Problem - Repeat every entry exactly. Leave nothing out.

Provided records -
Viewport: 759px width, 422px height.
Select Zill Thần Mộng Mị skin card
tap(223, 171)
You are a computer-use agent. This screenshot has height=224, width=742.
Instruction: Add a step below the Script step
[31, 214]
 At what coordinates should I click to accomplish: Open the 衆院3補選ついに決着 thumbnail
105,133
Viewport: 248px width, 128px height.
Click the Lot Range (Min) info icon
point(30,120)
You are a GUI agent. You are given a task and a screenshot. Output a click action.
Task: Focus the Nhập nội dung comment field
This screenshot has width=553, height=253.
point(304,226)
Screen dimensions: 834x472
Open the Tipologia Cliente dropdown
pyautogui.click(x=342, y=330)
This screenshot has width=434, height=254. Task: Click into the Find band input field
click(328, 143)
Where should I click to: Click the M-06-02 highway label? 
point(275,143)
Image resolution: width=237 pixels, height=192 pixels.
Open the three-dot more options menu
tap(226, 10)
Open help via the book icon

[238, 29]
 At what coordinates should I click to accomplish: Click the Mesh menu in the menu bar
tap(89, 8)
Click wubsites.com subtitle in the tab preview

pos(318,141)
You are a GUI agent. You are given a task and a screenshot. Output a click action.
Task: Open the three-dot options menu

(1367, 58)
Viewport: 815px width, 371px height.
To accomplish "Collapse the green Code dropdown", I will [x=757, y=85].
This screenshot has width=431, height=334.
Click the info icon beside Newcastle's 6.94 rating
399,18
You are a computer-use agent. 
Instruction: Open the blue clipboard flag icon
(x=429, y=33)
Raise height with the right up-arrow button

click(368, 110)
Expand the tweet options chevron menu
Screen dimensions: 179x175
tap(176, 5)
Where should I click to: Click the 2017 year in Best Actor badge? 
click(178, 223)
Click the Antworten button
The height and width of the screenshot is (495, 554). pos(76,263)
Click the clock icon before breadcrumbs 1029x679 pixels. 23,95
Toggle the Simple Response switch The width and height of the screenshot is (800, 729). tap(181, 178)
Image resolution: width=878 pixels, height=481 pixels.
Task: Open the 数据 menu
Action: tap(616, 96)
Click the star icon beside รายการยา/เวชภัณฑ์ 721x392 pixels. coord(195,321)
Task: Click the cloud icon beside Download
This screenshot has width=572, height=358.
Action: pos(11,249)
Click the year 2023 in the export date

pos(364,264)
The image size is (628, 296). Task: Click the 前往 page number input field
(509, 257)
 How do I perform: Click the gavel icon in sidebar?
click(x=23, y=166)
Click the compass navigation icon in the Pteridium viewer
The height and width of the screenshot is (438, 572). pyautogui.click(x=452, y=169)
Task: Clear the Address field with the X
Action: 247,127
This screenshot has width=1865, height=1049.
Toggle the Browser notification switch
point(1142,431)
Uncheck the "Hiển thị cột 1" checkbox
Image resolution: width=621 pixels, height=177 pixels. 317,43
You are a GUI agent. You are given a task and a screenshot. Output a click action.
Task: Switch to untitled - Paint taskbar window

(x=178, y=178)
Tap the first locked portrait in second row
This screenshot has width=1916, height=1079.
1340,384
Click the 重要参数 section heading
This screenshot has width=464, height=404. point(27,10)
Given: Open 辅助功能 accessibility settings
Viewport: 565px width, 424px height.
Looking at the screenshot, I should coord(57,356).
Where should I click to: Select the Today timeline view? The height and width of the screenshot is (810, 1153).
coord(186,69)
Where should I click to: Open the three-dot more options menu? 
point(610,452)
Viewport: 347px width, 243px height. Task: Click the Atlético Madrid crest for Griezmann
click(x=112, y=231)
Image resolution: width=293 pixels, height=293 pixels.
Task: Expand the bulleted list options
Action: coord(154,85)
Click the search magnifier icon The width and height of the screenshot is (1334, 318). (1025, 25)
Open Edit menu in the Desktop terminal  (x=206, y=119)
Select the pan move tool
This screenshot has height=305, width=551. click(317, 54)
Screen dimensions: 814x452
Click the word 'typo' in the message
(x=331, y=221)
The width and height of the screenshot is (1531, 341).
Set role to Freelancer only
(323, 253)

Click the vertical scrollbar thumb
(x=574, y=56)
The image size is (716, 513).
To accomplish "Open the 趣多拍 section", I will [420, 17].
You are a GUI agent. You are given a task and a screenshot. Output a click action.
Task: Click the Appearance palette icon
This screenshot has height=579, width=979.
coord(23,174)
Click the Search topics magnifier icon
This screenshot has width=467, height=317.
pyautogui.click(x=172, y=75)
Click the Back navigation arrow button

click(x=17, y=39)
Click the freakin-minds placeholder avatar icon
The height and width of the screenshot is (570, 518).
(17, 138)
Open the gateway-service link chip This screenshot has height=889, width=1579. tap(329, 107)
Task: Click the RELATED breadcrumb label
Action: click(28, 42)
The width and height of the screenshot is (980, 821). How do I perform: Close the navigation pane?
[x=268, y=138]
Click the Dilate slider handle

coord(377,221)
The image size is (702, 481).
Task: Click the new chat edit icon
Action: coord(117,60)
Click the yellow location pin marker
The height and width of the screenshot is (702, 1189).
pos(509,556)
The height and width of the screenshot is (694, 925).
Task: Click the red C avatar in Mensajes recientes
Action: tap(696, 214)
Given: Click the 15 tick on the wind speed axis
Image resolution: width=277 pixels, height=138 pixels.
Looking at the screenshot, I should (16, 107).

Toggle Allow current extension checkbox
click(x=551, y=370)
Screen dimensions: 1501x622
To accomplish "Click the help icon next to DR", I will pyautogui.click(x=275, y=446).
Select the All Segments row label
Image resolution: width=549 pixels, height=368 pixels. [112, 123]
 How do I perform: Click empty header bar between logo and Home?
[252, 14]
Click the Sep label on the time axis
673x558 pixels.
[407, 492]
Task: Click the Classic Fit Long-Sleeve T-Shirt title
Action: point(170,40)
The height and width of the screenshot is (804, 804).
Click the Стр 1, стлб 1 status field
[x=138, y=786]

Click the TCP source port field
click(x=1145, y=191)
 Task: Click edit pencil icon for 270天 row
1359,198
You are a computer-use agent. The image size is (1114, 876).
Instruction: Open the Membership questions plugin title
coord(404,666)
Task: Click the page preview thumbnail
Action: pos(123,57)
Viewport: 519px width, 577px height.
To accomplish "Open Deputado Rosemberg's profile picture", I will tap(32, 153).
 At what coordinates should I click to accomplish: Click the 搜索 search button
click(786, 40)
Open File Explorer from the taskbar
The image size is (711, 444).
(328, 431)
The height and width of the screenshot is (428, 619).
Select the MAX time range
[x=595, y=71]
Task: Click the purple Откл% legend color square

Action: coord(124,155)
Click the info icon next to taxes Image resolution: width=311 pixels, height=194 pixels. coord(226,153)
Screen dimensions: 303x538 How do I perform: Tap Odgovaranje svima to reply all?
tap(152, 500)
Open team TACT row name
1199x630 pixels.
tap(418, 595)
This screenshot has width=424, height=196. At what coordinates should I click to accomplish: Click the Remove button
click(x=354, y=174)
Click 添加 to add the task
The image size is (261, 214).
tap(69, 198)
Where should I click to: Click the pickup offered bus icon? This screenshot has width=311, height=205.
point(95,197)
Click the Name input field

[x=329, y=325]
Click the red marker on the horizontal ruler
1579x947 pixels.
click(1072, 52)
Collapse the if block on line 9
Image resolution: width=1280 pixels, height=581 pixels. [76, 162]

Answer -
Viewport: 759px width, 422px height.
Select Zill Thần Mộng Mị skin card
tap(223, 171)
You are a computer-use agent. This screenshot has height=224, width=742.
Instruction: Add a step below the Script step
[31, 214]
 At what coordinates should I click to accomplish: Open the 衆院3補選ついに決着 thumbnail
105,133
Viewport: 248px width, 128px height.
Click the Lot Range (Min) info icon
point(30,120)
You are a GUI agent. You are given a task and a screenshot. Output a click action.
Task: Focus the Nhập nội dung comment field
This screenshot has width=553, height=253.
point(304,226)
Screen dimensions: 834x472
Open the Tipologia Cliente dropdown
pyautogui.click(x=342, y=330)
This screenshot has width=434, height=254. Task: Click into the Find band input field
click(328, 143)
Where should I click to: Click the M-06-02 highway label? 
point(275,143)
Image resolution: width=237 pixels, height=192 pixels.
Open the three-dot more options menu
tap(226, 10)
Open help via the book icon

[238, 29]
 At what coordinates should I click to accomplish: Click the Mesh menu in the menu bar
tap(89, 8)
Click wubsites.com subtitle in the tab preview

pos(318,141)
You are a GUI agent. You are given a task and a screenshot. Output a click action.
Task: Open the three-dot options menu

(1367, 58)
Viewport: 815px width, 371px height.
To accomplish "Collapse the green Code dropdown", I will [x=757, y=85].
This screenshot has width=431, height=334.
Click the info icon beside Newcastle's 6.94 rating
399,18
You are a computer-use agent. 
Instruction: Open the blue clipboard flag icon
(x=429, y=33)
Raise height with the right up-arrow button

click(368, 110)
Expand the tweet options chevron menu
Screen dimensions: 179x175
tap(176, 5)
Where should I click to: Click the 2017 year in Best Actor badge? 
click(178, 223)
Click the Antworten button
The height and width of the screenshot is (495, 554). pos(76,263)
Click the clock icon before breadcrumbs 1029x679 pixels. 23,95
Toggle the Simple Response switch The width and height of the screenshot is (800, 729). tap(181, 178)
Image resolution: width=878 pixels, height=481 pixels.
Task: Open the 数据 menu
Action: tap(616, 96)
Click the star icon beside รายการยา/เวชภัณฑ์ 721x392 pixels. coord(195,321)
Task: Click the cloud icon beside Download
This screenshot has width=572, height=358.
Action: pos(11,249)
Click the year 2023 in the export date

pos(364,264)
The image size is (628, 296). Task: Click the 前往 page number input field
(509, 257)
 How do I perform: Click the gavel icon in sidebar?
click(x=23, y=166)
Click the compass navigation icon in the Pteridium viewer
The height and width of the screenshot is (438, 572). pyautogui.click(x=452, y=169)
Task: Clear the Address field with the X
Action: 247,127
This screenshot has width=1865, height=1049.
Toggle the Browser notification switch
point(1142,431)
Uncheck the "Hiển thị cột 1" checkbox
Image resolution: width=621 pixels, height=177 pixels. 317,43
You are a GUI agent. You are given a task and a screenshot. Output a click action.
Task: Switch to untitled - Paint taskbar window

(x=178, y=178)
Tap the first locked portrait in second row
This screenshot has width=1916, height=1079.
1340,384
Click the 重要参数 section heading
This screenshot has width=464, height=404. point(27,10)
Given: Open 辅助功能 accessibility settings
Viewport: 565px width, 424px height.
Looking at the screenshot, I should coord(57,356).
Where should I click to: Select the Today timeline view? The height and width of the screenshot is (810, 1153).
coord(186,69)
Where should I click to: Open the three-dot more options menu? 
point(610,452)
Viewport: 347px width, 243px height. Task: Click the Atlético Madrid crest for Griezmann
click(x=112, y=231)
Image resolution: width=293 pixels, height=293 pixels.
Task: Expand the bulleted list options
Action: coord(154,85)
Click the search magnifier icon The width and height of the screenshot is (1334, 318). (1025, 25)
Open Edit menu in the Desktop terminal  (x=206, y=119)
Select the pan move tool
This screenshot has height=305, width=551. click(317, 54)
Screen dimensions: 814x452
Click the word 'typo' in the message
(x=331, y=221)
The width and height of the screenshot is (1531, 341).
Set role to Freelancer only
(323, 253)

Click the vertical scrollbar thumb
(x=574, y=56)
The image size is (716, 513).
To accomplish "Open the 趣多拍 section", I will [420, 17].
You are a GUI agent. You are given a task and a screenshot. Output a click action.
Task: Click the Appearance palette icon
This screenshot has height=579, width=979.
coord(23,174)
Click the Search topics magnifier icon
This screenshot has width=467, height=317.
pyautogui.click(x=172, y=75)
Click the Back navigation arrow button

click(x=17, y=39)
Click the freakin-minds placeholder avatar icon
The height and width of the screenshot is (570, 518).
(17, 138)
Open the gateway-service link chip This screenshot has height=889, width=1579. tap(329, 107)
Task: Click the RELATED breadcrumb label
Action: click(28, 42)
The width and height of the screenshot is (980, 821). How do I perform: Close the navigation pane?
[x=268, y=138]
Click the Dilate slider handle

coord(377,221)
The image size is (702, 481).
Task: Click the new chat edit icon
Action: coord(117,60)
Click the yellow location pin marker
The height and width of the screenshot is (702, 1189).
pos(509,556)
The height and width of the screenshot is (694, 925).
Task: Click the red C avatar in Mensajes recientes
Action: tap(696, 214)
Given: Click the 15 tick on the wind speed axis
Image resolution: width=277 pixels, height=138 pixels.
Looking at the screenshot, I should (16, 107).

Toggle Allow current extension checkbox
click(x=551, y=370)
Screen dimensions: 1501x622
To accomplish "Click the help icon next to DR", I will pyautogui.click(x=275, y=446).
Select the All Segments row label
Image resolution: width=549 pixels, height=368 pixels. [112, 123]
 How do I perform: Click empty header bar between logo and Home?
[252, 14]
Click the Sep label on the time axis
673x558 pixels.
[407, 492]
Task: Click the Classic Fit Long-Sleeve T-Shirt title
Action: point(170,40)
The height and width of the screenshot is (804, 804).
Click the Стр 1, стлб 1 status field
[x=138, y=786]

Click the TCP source port field
click(x=1145, y=191)
 Task: Click edit pencil icon for 270天 row
1359,198
You are a computer-use agent. The image size is (1114, 876).
Instruction: Open the Membership questions plugin title
coord(404,666)
Task: Click the page preview thumbnail
Action: pos(123,57)
Viewport: 519px width, 577px height.
To accomplish "Open Deputado Rosemberg's profile picture", I will tap(32, 153).
 At what coordinates should I click to accomplish: Click the 搜索 search button
click(786, 40)
Open File Explorer from the taskbar
The image size is (711, 444).
(328, 431)
The height and width of the screenshot is (428, 619).
Select the MAX time range
[x=595, y=71]
Task: Click the purple Откл% legend color square

Action: coord(124,155)
Click the info icon next to taxes Image resolution: width=311 pixels, height=194 pixels. coord(226,153)
Screen dimensions: 303x538 How do I perform: Tap Odgovaranje svima to reply all?
tap(152, 500)
Open team TACT row name
1199x630 pixels.
tap(418, 595)
This screenshot has width=424, height=196. At what coordinates should I click to accomplish: Click the Remove button
click(x=354, y=174)
Click 添加 to add the task
The image size is (261, 214).
tap(69, 198)
Where should I click to: Click the pickup offered bus icon? This screenshot has width=311, height=205.
point(95,197)
Click the Name input field

[x=329, y=325]
Click the red marker on the horizontal ruler
1579x947 pixels.
click(1072, 52)
Collapse the if block on line 9
Image resolution: width=1280 pixels, height=581 pixels. [76, 162]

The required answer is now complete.